In my opinion, the genetic architecture of achromatium indicates not conjugation, but more radical ways of mixing the genetic material of different individuals, such as the exchange of whole chromosomes and cell fusion. Judging by the data obtained, from a genetic point of view, the cell A. oxaliferum is something like a prokaryotic plasmodium or syncytium, like those that are formed as a result of the fusion of many genetically dissimilar cells in slime molds. Recall that achromatium is an uncultivated bacterium, so it is possible that some elements of its life cycle (such as periodic cell fusion) could have escaped the attention of microbiologists.
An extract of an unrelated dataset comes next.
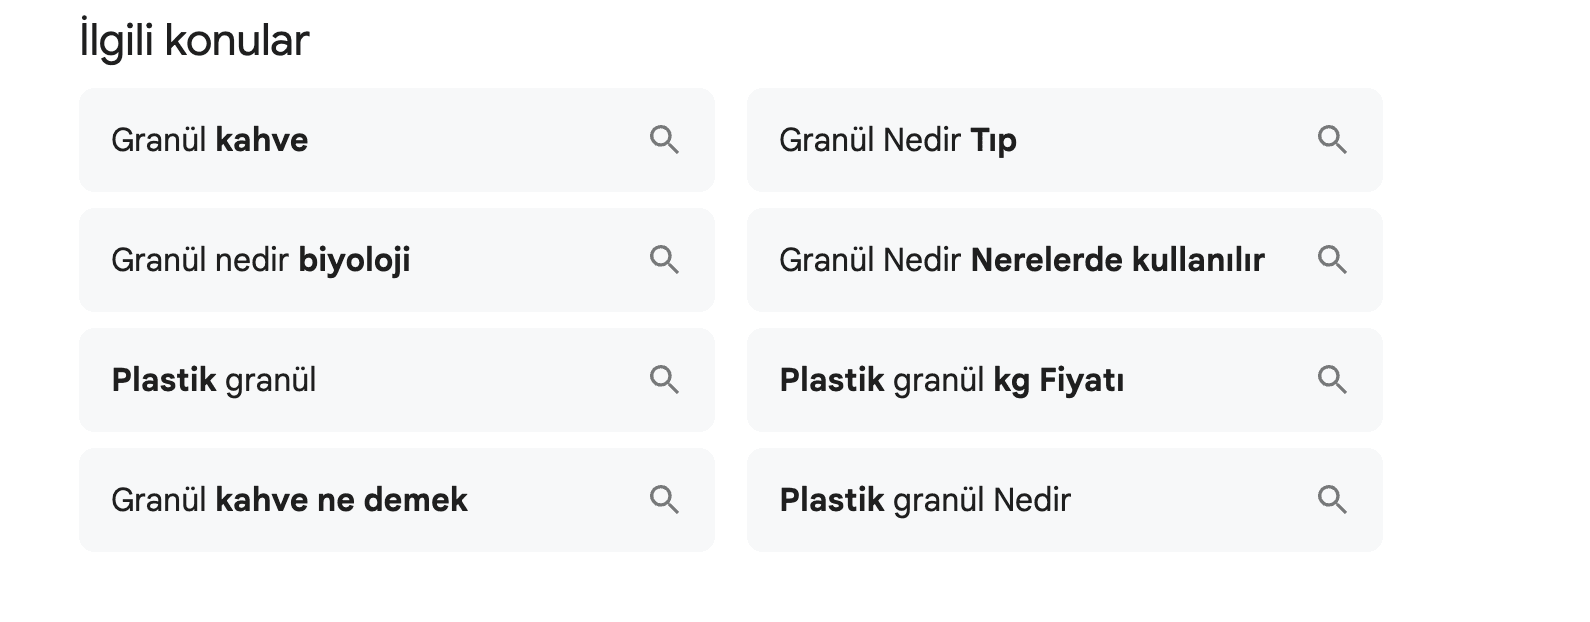The width and height of the screenshot is (1590, 622).
Task: Select the Granül nedir biyoloji suggestion text
Action: click(x=260, y=260)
In favor of the fact that the intracellular genetic diversity of achromatium is formed not intracellularly, is evidenced by one of the main facts discovered by the authors, namely, that the alleles of many genes located in one cell form branches that are far from each other on the phylogenetic tree. If the entire intracellular diversity of alleles were formed inside clonally multiplying cells that do not change genes with each other, then one would expect that alleles within a cell would be more related to each other than alleles from different cells. But the authors have convincingly shown that this is not the case. In general, I would bet that there is cell fusion in the life cycle of achromatium. This seems to be the most economical and plausible explanation for the colossal intracellular genetic diversity.

In the final part of the article, the authors hint that the genetic architecture of achromatiium may shed light on the origin of eukaryotes. They put it this way: “ By the way, Markov and Kaznacheev suggested that, like the achromatiium from Lake Stechlin, proto-eukaryotic cells could be rapidly mutating, diversifying their chromosomes, polyploid bacteria / archaea". Quite right, but we also showed that such a creature could not survive without intense interorganismic genetic exchange. Hopefully, further research will shed light on the remaining unsolved mysteries of achromatiium.